● **DATASET EXCERPTS**
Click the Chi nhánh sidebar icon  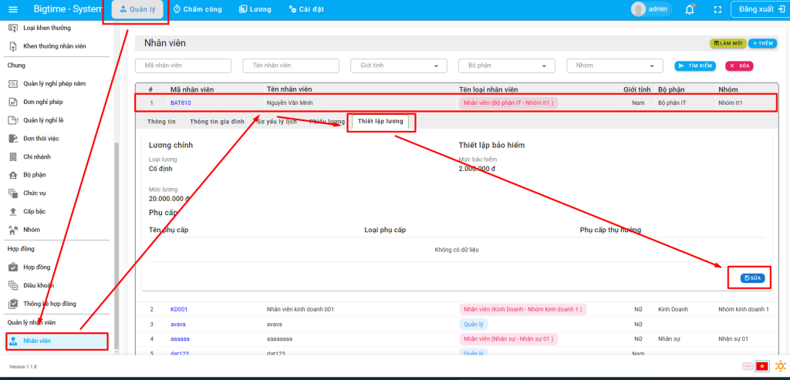point(13,156)
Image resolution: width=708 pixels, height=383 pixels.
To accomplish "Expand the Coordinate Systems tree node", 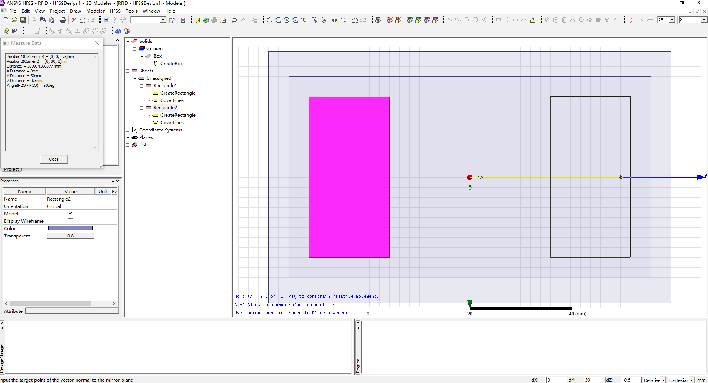I will click(128, 130).
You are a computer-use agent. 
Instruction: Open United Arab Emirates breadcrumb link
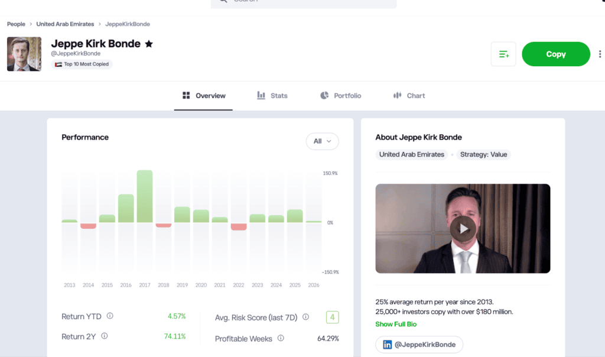coord(65,24)
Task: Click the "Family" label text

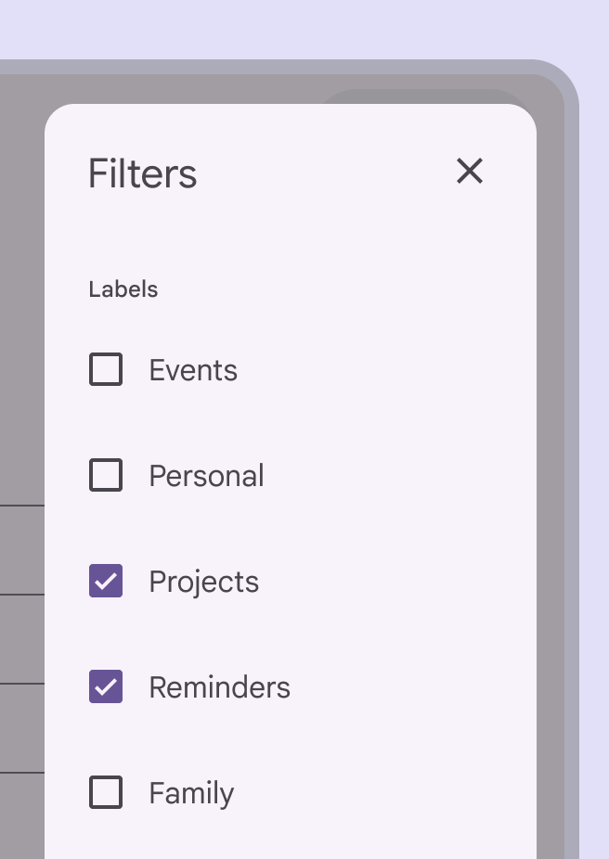Action: click(x=191, y=793)
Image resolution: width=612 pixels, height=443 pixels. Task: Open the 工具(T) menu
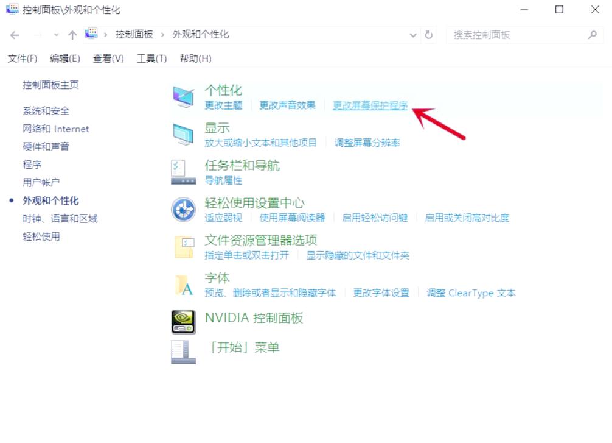pyautogui.click(x=151, y=58)
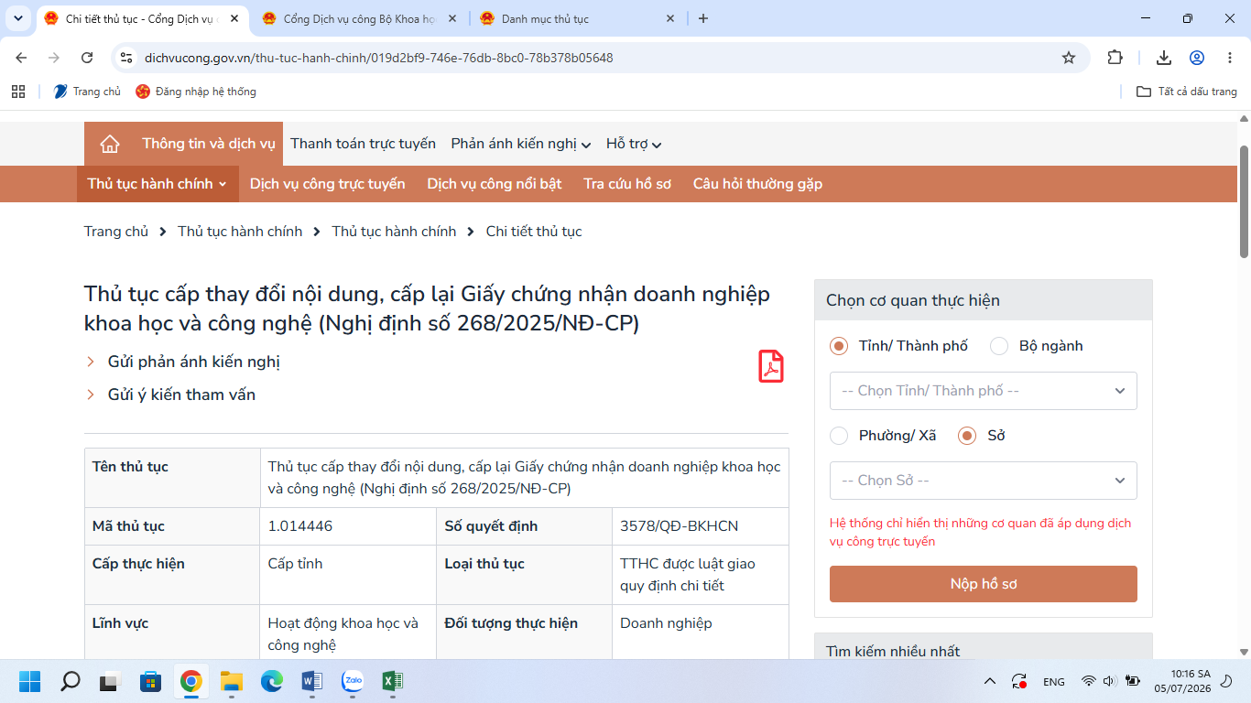Open Dịch vụ công trực tuyến menu item

tap(327, 184)
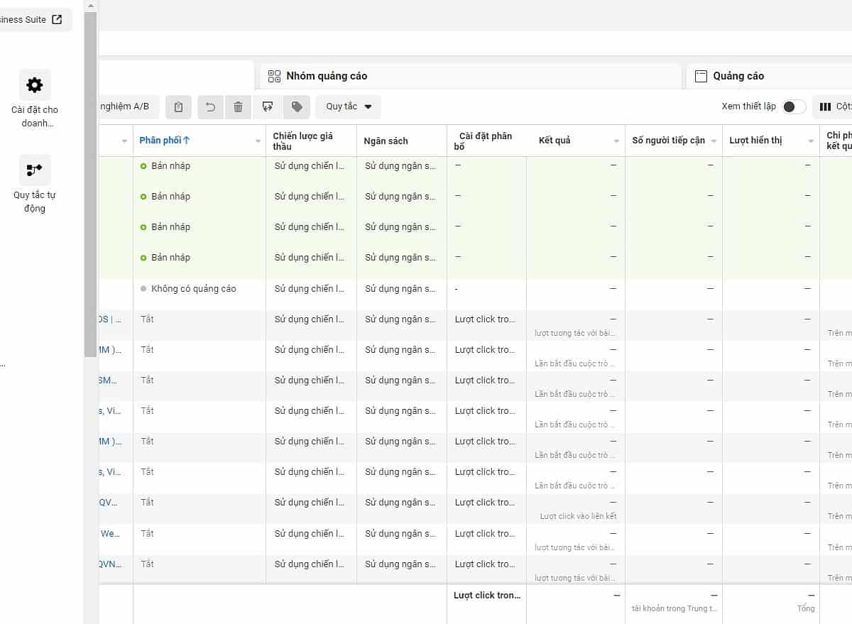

● **WHAT IS REQUIRED**
From the line that contains "Instruction: Open United" to the last line of the data, print each line exactly, both ends included, and omit the pictures.

● **TASK RESPONSE**
Instruction: Open United Arab Emirates breadcrumb link
coord(65,24)
Task: Click the "Family" label text

Action: click(x=191, y=793)
Image resolution: width=612 pixels, height=443 pixels. Task: Open the 工具(T) menu
pyautogui.click(x=151, y=58)
Open Dịch vụ công trực tuyến menu item

tap(327, 184)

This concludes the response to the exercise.